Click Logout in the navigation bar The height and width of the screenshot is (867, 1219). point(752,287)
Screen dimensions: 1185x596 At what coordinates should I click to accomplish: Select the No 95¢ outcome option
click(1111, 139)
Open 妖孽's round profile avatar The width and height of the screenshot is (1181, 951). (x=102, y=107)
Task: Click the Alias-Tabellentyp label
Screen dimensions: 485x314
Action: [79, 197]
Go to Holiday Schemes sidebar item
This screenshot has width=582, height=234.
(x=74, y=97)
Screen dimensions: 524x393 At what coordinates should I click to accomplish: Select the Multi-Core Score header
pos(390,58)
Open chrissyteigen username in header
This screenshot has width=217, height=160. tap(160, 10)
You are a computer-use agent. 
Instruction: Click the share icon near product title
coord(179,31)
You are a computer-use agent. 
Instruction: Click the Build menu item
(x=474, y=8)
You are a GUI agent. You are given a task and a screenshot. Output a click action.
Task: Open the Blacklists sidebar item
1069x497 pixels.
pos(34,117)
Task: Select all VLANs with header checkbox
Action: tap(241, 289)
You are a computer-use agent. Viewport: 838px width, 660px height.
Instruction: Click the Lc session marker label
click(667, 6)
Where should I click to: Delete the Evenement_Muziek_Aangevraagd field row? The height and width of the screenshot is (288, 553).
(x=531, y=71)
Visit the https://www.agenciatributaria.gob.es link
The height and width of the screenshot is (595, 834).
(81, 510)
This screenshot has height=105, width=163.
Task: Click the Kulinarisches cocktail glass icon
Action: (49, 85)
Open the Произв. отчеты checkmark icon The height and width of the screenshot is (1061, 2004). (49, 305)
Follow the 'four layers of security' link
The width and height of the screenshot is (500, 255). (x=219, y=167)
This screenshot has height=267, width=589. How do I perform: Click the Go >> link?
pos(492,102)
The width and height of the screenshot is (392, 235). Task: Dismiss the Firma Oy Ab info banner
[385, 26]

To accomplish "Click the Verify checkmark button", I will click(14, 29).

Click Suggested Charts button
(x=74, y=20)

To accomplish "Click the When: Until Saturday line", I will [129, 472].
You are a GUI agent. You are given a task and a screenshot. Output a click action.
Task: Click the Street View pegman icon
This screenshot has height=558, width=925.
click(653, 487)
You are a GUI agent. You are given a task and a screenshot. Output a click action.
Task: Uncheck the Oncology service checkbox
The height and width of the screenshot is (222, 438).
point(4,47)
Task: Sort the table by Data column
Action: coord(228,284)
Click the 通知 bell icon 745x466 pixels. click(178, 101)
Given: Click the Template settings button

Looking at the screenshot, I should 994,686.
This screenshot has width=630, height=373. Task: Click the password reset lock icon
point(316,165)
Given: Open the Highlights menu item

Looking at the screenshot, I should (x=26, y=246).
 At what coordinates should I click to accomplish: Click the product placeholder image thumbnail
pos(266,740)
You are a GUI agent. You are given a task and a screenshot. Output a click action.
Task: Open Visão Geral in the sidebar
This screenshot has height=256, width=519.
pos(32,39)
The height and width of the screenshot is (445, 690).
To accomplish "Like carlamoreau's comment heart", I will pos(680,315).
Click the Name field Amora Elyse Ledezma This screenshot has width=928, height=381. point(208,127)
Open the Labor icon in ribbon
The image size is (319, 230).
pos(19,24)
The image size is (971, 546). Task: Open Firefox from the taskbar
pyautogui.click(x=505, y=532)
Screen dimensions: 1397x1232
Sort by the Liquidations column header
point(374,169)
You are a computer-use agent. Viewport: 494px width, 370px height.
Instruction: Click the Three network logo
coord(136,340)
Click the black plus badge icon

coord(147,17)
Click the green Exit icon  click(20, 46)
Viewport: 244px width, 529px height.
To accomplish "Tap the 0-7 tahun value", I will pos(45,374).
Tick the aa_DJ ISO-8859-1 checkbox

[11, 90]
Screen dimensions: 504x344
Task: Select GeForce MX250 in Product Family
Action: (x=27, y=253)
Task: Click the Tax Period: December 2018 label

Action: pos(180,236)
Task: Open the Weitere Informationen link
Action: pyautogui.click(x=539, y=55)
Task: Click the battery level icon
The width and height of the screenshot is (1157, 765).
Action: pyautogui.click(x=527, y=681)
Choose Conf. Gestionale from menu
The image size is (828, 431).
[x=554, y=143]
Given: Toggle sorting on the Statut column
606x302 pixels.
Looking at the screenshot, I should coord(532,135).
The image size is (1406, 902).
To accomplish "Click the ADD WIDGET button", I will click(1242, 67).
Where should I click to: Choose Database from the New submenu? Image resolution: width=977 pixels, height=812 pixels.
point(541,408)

*Problem to solve*. Without leaving anything out, transcribe the records above exactly.

*Answer*.
Click Logout in the navigation bar The height and width of the screenshot is (867, 1219). point(752,287)
Screen dimensions: 1185x596 At what coordinates should I click to accomplish: Select the No 95¢ outcome option
click(1111, 139)
Open 妖孽's round profile avatar The width and height of the screenshot is (1181, 951). (x=102, y=107)
Task: Click the Alias-Tabellentyp label
Screen dimensions: 485x314
Action: [79, 197]
Go to Holiday Schemes sidebar item
This screenshot has width=582, height=234.
(x=74, y=97)
Screen dimensions: 524x393 At what coordinates should I click to accomplish: Select the Multi-Core Score header
pos(390,58)
Open chrissyteigen username in header
This screenshot has width=217, height=160. tap(160, 10)
You are a computer-use agent. 
Instruction: Click the share icon near product title
coord(179,31)
You are a computer-use agent. 
Instruction: Click the Build menu item
(x=474, y=8)
You are a GUI agent. You are given a task and a screenshot. Output a click action.
Task: Open the Blacklists sidebar item
1069x497 pixels.
pos(34,117)
Task: Select all VLANs with header checkbox
Action: tap(241, 289)
You are a computer-use agent. Viewport: 838px width, 660px height.
Instruction: Click the Lc session marker label
click(667, 6)
Where should I click to: Delete the Evenement_Muziek_Aangevraagd field row? The height and width of the screenshot is (288, 553).
(x=531, y=71)
Visit the https://www.agenciatributaria.gob.es link
The height and width of the screenshot is (595, 834).
(81, 510)
This screenshot has height=105, width=163.
Task: Click the Kulinarisches cocktail glass icon
Action: (49, 85)
Open the Произв. отчеты checkmark icon The height and width of the screenshot is (1061, 2004). (49, 305)
Follow the 'four layers of security' link
The width and height of the screenshot is (500, 255). (x=219, y=167)
This screenshot has height=267, width=589. How do I perform: Click the Go >> link?
pos(492,102)
The width and height of the screenshot is (392, 235). Task: Dismiss the Firma Oy Ab info banner
[385, 26]

To accomplish "Click the Verify checkmark button", I will click(14, 29).

Click Suggested Charts button
(x=74, y=20)

To accomplish "Click the When: Until Saturday line", I will [129, 472].
You are a GUI agent. You are given a task and a screenshot. Output a click action.
Task: Click the Street View pegman icon
This screenshot has height=558, width=925.
click(653, 487)
You are a GUI agent. You are given a task and a screenshot. Output a click action.
Task: Uncheck the Oncology service checkbox
The height and width of the screenshot is (222, 438).
point(4,47)
Task: Sort the table by Data column
Action: coord(228,284)
Click the 通知 bell icon 745x466 pixels. click(178, 101)
Given: Click the Template settings button

Looking at the screenshot, I should 994,686.
This screenshot has width=630, height=373. Task: Click the password reset lock icon
point(316,165)
Given: Open the Highlights menu item

Looking at the screenshot, I should (x=26, y=246).
 At what coordinates should I click to accomplish: Click the product placeholder image thumbnail
pos(266,740)
You are a GUI agent. You are given a task and a screenshot. Output a click action.
Task: Open Visão Geral in the sidebar
This screenshot has height=256, width=519.
pos(32,39)
The height and width of the screenshot is (445, 690).
To accomplish "Like carlamoreau's comment heart", I will pos(680,315).
Click the Name field Amora Elyse Ledezma This screenshot has width=928, height=381. point(208,127)
Open the Labor icon in ribbon
The image size is (319, 230).
pos(19,24)
The image size is (971, 546). Task: Open Firefox from the taskbar
pyautogui.click(x=505, y=532)
Screen dimensions: 1397x1232
Sort by the Liquidations column header
point(374,169)
You are a computer-use agent. Viewport: 494px width, 370px height.
Instruction: Click the Three network logo
coord(136,340)
Click the black plus badge icon

coord(147,17)
Click the green Exit icon  click(20, 46)
Viewport: 244px width, 529px height.
To accomplish "Tap the 0-7 tahun value", I will pos(45,374).
Tick the aa_DJ ISO-8859-1 checkbox

[11, 90]
Screen dimensions: 504x344
Task: Select GeForce MX250 in Product Family
Action: (x=27, y=253)
Task: Click the Tax Period: December 2018 label

Action: pos(180,236)
Task: Open the Weitere Informationen link
Action: pyautogui.click(x=539, y=55)
Task: Click the battery level icon
The width and height of the screenshot is (1157, 765).
Action: pyautogui.click(x=527, y=681)
Choose Conf. Gestionale from menu
The image size is (828, 431).
[x=554, y=143]
Given: Toggle sorting on the Statut column
606x302 pixels.
Looking at the screenshot, I should coord(532,135).
The image size is (1406, 902).
To accomplish "Click the ADD WIDGET button", I will click(1242, 67).
Where should I click to: Choose Database from the New submenu? Image resolution: width=977 pixels, height=812 pixels.
point(541,408)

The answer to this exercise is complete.